Un pomeriggio uscito dall'ascensore di un palazzotto a piani nella periferia di Albaret si era smarrito a fissare una donna incartata in un piumino nero che le era sembrata Alina, ma le era solo sembrata, perchè arrivato alla fermata del tram, col cuore in gola aveva visto che non era lei. E le settimane passavano.
Era una bella notte, dicembre scivolava via con Papà Noèl  ancora a braccetto, e Thierry tornava da una cena con Marie, una ragazza sulla trentina, caschetto biondo, media statura, magrissima. Era di fresca caggiagione Marie, la libraia, l'aveva incontrata pochi mesi prima ad una mostra d'arte, lei si era avvicinata chiedendo a Thierry qualcosa, un dettaglio su un dipinto, non ricordava più neanche cosa. 
E ora in quella notte, lui era così silenzioso, con la testa altrove e Marie era lì che  tentava di estorcergli una qualche parola che fosse motivo di conversazione, se non interessante quantomeno di conversazione, il silenzio le pesava. Le pesava il silenzio di un uomo che la desiderava solo quando ce l'aveva nel letto e poi fuori dal letto era scarno e sterile di attenzioni e parole.

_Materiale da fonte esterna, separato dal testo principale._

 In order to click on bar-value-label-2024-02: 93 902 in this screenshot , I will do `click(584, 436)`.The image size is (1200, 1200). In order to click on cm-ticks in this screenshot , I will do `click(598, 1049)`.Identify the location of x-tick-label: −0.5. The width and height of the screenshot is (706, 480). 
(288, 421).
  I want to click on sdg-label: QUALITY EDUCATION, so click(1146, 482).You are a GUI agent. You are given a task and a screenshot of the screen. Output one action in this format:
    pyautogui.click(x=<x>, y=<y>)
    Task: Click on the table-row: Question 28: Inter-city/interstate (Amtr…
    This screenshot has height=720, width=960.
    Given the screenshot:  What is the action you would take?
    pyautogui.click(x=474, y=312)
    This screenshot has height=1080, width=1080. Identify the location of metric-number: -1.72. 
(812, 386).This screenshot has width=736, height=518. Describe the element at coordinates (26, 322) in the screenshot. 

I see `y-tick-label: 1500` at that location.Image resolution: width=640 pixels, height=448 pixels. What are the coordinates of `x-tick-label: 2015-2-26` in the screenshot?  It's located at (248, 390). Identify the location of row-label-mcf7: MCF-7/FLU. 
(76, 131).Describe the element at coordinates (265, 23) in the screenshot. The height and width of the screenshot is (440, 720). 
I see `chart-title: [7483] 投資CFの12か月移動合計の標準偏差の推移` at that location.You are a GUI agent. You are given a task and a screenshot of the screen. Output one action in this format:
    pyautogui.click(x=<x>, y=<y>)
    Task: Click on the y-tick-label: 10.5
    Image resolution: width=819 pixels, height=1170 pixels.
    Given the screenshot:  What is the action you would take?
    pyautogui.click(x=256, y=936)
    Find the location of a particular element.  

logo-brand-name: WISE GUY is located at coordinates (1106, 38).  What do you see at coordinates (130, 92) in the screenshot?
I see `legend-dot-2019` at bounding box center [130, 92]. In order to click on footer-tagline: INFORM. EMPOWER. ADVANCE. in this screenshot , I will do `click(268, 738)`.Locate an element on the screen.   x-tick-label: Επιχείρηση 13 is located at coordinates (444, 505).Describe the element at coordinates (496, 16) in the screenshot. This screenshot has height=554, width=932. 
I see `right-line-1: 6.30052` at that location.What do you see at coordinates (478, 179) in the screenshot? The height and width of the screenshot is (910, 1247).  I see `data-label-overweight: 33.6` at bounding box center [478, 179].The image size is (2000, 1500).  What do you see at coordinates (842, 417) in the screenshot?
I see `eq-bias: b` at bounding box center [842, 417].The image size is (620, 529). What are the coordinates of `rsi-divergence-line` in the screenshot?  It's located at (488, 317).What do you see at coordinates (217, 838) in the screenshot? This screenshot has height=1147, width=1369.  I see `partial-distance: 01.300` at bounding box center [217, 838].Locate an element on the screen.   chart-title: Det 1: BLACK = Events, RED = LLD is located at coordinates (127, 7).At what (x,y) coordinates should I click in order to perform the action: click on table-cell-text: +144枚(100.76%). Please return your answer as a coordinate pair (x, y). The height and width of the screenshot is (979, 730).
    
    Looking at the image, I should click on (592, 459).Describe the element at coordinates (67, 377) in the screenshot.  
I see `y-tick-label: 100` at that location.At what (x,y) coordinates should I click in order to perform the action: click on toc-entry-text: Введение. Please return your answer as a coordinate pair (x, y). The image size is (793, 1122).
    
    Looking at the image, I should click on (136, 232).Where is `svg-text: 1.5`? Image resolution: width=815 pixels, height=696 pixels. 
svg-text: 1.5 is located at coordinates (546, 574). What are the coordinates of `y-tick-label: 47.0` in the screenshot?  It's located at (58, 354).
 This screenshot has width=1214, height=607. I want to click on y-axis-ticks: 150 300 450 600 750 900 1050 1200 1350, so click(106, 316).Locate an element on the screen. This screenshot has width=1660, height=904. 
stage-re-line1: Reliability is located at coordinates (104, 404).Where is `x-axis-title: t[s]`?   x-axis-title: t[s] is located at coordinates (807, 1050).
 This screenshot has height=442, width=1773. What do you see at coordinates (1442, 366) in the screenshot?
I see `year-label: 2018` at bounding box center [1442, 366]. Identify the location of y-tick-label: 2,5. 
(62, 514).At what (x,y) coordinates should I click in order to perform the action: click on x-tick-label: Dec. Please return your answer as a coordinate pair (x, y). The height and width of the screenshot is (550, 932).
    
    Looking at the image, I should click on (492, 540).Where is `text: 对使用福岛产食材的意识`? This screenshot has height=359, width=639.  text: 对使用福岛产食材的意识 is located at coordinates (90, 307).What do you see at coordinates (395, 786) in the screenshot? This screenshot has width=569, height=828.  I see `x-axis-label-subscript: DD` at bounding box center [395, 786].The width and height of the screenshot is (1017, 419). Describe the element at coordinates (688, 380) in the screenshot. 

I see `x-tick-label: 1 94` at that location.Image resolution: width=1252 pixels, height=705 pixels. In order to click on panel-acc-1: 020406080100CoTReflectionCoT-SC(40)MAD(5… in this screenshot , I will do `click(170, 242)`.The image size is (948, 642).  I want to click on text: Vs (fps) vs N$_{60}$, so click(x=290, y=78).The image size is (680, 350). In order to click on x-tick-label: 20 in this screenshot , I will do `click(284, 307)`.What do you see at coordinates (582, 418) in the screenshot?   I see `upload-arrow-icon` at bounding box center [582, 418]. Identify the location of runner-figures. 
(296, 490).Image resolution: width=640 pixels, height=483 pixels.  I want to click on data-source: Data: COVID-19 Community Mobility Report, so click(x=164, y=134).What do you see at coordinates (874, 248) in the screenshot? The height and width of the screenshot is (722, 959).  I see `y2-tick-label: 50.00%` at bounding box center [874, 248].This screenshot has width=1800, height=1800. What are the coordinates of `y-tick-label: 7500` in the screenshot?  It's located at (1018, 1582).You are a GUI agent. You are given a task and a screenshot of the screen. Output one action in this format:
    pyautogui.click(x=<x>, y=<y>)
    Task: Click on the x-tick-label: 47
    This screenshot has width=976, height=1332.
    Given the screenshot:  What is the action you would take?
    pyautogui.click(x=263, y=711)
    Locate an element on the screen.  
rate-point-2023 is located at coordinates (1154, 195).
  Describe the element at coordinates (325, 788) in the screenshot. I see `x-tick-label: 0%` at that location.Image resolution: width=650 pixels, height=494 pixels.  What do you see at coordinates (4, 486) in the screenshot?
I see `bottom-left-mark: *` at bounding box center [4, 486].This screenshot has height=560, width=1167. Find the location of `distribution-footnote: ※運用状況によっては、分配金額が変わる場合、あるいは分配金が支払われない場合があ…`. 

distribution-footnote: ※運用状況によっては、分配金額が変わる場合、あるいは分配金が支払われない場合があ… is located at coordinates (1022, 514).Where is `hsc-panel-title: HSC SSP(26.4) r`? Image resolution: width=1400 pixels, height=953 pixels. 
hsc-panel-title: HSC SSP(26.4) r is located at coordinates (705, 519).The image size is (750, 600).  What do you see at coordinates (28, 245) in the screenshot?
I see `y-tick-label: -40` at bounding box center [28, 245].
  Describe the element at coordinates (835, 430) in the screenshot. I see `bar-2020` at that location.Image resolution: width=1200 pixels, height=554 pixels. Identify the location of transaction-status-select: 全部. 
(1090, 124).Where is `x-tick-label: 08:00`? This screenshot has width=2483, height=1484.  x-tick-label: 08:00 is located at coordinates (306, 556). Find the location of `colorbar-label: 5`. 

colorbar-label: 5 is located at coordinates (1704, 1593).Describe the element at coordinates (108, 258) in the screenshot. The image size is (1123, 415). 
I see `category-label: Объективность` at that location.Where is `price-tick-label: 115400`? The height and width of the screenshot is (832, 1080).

Si era licenziato da quella serata, in modo frettoloso, quasi sconveniente e Marie aveva capito, non sarebbe mai entrata così a fondo nell'intimità di quell'uomo, le sembrava di sfiorarlo, ma di non averlo mai.
Thierry se ne tornava verso casa, con Marie ormai alle sue spalle, e sapeva che non l'avrebbe più chiamata. Non gli interessava, non lo incuriosiva più, quella curiosità che gli si era accesa a quella mostra era pari alla fiammella di un cerino, si era già spenta. Eppure vendeva libri Marie, ed era una che aveva tanto da raccontare, ma non a lui.
Forse neanche lei avrebbe atteso quel telefono squillare, l'aveva capito dalle sue spalle che si allontanavano senza voltarsi.
Thierry aveva pensato che la vita è avida di stranezze, beffarda.
Alina l'aveva solo vista, si erano sfiorati appena, eppure sapeva già che qualunque cosa avesse detto quel giorno a quel tavolino gli sarebbe parsa interessante, sapeva che non si sarebbe staccato da quella bocca odorosa di limoni, sapeva che avrebbe voluto solo fare l'amore con lei per interi giorni e sapeva che non si sarebbe stancato, certe cose le sai subito, forse.
E invece Marie l'aveva avuta nel letto quella stessa sera della mostra, aveva ascoltato o finto di ascoltare quello che aveva da raccontare, le aveva telefonato, erano andati a cena, a ballare,  ma non aveva funzionato.
Si erano dati l'uno all'altra senza sfiorarsi nemmeno.